»»

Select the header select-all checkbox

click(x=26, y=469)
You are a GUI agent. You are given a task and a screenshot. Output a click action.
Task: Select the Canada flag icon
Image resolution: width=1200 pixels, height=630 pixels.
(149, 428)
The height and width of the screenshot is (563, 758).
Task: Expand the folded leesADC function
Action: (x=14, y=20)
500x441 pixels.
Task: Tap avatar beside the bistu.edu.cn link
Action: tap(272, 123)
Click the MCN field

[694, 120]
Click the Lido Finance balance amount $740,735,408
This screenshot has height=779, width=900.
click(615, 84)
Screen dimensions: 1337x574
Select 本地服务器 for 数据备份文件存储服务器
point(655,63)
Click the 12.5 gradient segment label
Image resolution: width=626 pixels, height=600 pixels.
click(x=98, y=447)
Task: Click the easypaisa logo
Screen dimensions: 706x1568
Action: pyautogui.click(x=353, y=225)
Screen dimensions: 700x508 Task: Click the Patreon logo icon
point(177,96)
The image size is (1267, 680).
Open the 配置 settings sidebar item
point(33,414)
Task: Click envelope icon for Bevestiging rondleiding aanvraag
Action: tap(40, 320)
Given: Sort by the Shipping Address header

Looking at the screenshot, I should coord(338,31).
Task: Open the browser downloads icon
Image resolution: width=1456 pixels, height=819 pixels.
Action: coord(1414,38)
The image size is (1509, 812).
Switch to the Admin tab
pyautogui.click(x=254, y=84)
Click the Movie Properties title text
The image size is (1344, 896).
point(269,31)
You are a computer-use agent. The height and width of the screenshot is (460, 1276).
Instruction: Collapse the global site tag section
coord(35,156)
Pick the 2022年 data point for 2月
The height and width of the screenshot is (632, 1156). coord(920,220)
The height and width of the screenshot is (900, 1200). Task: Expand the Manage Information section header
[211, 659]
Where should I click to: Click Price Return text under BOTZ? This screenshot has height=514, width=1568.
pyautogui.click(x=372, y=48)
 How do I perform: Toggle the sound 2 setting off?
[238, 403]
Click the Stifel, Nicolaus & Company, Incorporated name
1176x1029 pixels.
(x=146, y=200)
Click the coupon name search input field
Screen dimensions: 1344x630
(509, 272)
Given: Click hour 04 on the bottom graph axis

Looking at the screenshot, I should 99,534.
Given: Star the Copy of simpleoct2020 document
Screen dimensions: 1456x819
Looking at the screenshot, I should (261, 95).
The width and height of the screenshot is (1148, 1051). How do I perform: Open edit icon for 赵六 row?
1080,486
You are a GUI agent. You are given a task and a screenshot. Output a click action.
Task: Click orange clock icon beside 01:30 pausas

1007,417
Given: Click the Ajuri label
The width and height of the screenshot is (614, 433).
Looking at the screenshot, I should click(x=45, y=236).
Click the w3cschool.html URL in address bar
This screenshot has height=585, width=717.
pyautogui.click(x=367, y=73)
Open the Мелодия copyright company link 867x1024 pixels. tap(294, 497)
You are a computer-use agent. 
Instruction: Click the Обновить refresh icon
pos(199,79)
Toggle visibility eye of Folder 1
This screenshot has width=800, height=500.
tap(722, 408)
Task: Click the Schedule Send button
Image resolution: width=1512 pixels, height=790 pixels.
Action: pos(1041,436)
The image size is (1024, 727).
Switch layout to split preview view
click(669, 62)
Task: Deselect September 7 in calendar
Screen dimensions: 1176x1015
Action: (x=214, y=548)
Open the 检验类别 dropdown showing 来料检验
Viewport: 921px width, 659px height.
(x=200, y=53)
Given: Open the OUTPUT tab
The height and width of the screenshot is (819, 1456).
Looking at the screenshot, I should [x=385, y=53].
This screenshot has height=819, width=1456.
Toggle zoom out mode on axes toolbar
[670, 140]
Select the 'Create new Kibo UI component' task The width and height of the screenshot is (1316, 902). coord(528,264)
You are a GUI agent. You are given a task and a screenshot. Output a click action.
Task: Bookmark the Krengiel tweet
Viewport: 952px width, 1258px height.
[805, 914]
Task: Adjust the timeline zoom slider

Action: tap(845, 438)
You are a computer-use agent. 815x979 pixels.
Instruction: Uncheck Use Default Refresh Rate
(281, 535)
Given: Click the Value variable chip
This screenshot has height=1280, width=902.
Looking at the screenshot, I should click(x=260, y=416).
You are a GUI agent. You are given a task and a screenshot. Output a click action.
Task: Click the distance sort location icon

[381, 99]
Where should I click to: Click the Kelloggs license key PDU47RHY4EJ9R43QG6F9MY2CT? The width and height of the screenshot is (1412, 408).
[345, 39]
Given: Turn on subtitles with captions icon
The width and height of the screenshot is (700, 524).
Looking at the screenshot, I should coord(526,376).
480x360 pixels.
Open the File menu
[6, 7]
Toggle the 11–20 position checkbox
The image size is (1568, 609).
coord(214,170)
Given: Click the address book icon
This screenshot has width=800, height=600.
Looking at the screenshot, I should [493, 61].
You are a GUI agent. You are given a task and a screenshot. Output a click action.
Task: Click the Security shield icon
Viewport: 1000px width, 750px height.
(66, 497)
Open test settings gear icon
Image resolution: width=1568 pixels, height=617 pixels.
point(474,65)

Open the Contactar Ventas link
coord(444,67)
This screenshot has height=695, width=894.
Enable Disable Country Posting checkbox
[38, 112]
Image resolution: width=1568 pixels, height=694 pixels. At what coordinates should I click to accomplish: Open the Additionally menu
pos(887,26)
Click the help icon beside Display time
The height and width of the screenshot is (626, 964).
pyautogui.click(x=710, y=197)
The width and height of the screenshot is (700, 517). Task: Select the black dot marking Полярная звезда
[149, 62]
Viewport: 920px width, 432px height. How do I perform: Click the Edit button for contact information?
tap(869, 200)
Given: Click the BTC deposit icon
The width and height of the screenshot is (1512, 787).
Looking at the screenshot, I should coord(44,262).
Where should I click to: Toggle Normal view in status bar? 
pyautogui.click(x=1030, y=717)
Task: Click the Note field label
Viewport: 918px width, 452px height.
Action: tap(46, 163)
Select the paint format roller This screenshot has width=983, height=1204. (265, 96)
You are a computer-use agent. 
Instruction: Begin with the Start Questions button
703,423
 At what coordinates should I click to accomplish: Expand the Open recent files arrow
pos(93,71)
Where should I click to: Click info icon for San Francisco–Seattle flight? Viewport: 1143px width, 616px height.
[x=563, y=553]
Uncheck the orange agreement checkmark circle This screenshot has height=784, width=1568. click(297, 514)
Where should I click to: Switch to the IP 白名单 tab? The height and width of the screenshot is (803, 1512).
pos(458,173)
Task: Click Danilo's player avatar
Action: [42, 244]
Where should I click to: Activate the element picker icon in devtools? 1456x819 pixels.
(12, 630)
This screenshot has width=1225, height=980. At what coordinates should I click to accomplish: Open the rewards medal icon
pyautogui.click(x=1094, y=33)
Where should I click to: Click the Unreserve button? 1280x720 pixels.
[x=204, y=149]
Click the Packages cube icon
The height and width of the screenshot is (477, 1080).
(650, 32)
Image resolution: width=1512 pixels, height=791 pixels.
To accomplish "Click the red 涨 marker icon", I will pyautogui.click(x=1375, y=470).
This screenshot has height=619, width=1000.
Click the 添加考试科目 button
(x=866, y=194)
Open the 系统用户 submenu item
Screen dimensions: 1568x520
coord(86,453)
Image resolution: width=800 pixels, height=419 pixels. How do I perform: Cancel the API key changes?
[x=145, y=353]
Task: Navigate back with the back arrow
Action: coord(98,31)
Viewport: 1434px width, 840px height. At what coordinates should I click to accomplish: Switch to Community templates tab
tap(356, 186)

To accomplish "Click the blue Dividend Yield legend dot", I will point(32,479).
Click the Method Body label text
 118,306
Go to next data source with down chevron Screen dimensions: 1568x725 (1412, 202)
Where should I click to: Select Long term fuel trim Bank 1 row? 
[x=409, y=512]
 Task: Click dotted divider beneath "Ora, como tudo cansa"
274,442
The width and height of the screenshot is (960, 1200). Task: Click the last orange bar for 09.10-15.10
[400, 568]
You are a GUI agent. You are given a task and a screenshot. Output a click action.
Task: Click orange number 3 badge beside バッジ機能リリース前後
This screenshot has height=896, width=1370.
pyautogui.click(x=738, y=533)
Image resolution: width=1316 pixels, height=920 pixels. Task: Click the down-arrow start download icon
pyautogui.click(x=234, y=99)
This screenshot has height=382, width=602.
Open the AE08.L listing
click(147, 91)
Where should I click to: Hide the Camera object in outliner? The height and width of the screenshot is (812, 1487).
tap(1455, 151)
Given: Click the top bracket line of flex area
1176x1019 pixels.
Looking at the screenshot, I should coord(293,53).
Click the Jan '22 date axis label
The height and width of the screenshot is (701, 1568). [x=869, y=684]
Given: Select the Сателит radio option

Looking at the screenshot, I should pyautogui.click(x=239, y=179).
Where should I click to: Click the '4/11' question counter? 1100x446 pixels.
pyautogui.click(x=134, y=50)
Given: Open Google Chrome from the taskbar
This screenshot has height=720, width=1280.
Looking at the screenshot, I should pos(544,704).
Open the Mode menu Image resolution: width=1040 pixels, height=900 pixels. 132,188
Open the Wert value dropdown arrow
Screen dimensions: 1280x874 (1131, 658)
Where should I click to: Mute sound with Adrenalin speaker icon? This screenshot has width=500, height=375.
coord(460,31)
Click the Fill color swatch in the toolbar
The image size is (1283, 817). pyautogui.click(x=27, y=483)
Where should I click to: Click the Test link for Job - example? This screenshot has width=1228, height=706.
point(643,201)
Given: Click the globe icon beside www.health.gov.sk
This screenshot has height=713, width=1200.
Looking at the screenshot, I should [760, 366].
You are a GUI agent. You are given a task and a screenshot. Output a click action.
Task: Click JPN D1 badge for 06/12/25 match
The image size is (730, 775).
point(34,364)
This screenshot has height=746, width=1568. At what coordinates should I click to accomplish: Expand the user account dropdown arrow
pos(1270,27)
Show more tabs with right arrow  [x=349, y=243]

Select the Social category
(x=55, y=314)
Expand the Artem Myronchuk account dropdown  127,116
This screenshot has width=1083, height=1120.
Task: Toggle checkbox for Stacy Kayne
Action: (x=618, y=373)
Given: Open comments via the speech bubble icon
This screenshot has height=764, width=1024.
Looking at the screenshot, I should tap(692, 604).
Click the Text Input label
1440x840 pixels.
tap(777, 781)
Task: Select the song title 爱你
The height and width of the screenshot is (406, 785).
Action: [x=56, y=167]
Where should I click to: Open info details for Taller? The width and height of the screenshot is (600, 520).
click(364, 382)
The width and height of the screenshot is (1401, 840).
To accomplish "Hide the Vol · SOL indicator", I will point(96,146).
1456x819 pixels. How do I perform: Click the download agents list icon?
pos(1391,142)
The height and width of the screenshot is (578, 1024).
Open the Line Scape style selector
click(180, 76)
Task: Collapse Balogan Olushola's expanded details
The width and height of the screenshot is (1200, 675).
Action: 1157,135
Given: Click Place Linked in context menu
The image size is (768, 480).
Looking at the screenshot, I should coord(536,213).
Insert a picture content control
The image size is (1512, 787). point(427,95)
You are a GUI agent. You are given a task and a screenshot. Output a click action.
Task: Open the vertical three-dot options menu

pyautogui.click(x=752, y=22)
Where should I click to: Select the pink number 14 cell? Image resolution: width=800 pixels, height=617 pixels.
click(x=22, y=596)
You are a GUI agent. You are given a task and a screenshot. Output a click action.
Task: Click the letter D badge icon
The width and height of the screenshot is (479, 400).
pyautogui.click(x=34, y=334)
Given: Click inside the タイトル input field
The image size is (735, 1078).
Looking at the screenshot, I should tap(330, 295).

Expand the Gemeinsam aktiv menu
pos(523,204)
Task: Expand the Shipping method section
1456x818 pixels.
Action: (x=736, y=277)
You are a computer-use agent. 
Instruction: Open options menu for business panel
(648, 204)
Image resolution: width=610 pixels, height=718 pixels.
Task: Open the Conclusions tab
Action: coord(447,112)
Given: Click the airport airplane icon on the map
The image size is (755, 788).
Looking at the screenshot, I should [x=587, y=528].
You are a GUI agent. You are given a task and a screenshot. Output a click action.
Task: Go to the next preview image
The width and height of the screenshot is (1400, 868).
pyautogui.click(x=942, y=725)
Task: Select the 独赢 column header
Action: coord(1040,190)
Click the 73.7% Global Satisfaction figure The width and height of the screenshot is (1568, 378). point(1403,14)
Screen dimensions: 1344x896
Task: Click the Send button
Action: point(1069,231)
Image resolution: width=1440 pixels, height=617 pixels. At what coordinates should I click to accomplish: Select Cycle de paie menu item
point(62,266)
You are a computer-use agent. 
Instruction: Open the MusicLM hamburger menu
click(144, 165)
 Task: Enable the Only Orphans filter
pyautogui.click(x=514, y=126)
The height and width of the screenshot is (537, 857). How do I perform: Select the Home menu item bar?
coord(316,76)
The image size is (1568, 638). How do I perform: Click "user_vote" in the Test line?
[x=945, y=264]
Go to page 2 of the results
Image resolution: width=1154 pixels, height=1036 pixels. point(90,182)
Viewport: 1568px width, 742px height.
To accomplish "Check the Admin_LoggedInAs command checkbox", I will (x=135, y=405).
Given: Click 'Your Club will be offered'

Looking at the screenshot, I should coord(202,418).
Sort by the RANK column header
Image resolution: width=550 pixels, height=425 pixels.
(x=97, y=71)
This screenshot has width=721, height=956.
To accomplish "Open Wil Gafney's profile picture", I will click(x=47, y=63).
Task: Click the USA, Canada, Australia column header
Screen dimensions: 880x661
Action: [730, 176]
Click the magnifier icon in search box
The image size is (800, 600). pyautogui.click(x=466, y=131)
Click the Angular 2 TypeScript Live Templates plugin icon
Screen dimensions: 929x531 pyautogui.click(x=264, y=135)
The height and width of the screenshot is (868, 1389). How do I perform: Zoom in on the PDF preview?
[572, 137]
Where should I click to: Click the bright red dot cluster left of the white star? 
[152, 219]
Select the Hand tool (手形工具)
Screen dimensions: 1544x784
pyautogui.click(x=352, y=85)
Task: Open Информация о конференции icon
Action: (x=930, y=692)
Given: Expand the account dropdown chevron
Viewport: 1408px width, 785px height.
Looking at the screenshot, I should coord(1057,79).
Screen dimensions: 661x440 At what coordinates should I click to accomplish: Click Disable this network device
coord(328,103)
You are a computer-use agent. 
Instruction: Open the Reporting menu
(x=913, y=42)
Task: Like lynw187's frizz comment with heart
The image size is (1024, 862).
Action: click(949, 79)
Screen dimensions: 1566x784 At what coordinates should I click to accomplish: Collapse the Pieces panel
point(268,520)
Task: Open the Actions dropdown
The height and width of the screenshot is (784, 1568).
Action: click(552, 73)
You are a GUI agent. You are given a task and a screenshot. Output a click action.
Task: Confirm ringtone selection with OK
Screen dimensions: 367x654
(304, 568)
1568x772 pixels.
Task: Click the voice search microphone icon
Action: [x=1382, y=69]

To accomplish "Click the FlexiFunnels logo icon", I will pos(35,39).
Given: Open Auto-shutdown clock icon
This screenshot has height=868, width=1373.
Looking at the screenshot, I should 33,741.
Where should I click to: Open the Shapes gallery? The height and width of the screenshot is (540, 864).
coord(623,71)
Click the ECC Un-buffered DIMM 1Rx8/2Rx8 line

««

Turn the data, from its first line through the line containing "(x=146, y=200)", into a JSON list of strings with one string per line, leaving out blank lines.

[
  "Select the header select-all checkbox",
  "click(x=26, y=469)",
  "You are a GUI agent. You are given a task and a screenshot. Output a click action.",
  "Task: Select the Canada flag icon",
  "Image resolution: width=1200 pixels, height=630 pixels.",
  "(149, 428)",
  "The height and width of the screenshot is (563, 758).",
  "Task: Expand the folded leesADC function",
  "Action: (x=14, y=20)",
  "500x441 pixels.",
  "Task: Tap avatar beside the bistu.edu.cn link",
  "Action: tap(272, 123)",
  "Click the MCN field",
  "[694, 120]",
  "Click the Lido Finance balance amount $740,735,408",
  "This screenshot has height=779, width=900.",
  "click(615, 84)",
  "Screen dimensions: 1337x574",
  "Select 本地服务器 for 数据备份文件存储服务器",
  "point(655,63)",
  "Click the 12.5 gradient segment label",
  "Image resolution: width=626 pixels, height=600 pixels.",
  "click(x=98, y=447)",
  "Task: Click the easypaisa logo",
  "Screen dimensions: 706x1568",
  "Action: pyautogui.click(x=353, y=225)",
  "Screen dimensions: 700x508 Task: Click the Patreon logo icon",
  "point(177,96)",
  "The image size is (1267, 680).",
  "Open the 配置 settings sidebar item",
  "point(33,414)",
  "Task: Click envelope icon for Bevestiging rondleiding aanvraag",
  "Action: tap(40, 320)",
  "Given: Sort by the Shipping Address header",
  "Looking at the screenshot, I should coord(338,31).",
  "Task: Open the browser downloads icon",
  "Image resolution: width=1456 pixels, height=819 pixels.",
  "Action: coord(1414,38)",
  "The image size is (1509, 812).",
  "Switch to the Admin tab",
  "pyautogui.click(x=254, y=84)",
  "Click the Movie Properties title text",
  "The image size is (1344, 896).",
  "point(269,31)",
  "You are a computer-use agent. The height and width of the screenshot is (460, 1276).",
  "Instruction: Collapse the global site tag section",
  "coord(35,156)",
  "Pick the 2022年 data point for 2月",
  "The height and width of the screenshot is (632, 1156). coord(920,220)",
  "The height and width of the screenshot is (900, 1200). Task: Expand the Manage Information section header",
  "[211, 659]",
  "Where should I click to: Click Price Return text under BOTZ? This screenshot has height=514, width=1568.",
  "pyautogui.click(x=372, y=48)",
  " How do I perform: Toggle the sound 2 setting off?",
  "[238, 403]",
  "Click the Stifel, Nicolaus & Company, Incorporated name",
  "1176x1029 pixels.",
  "(x=146, y=200)"
]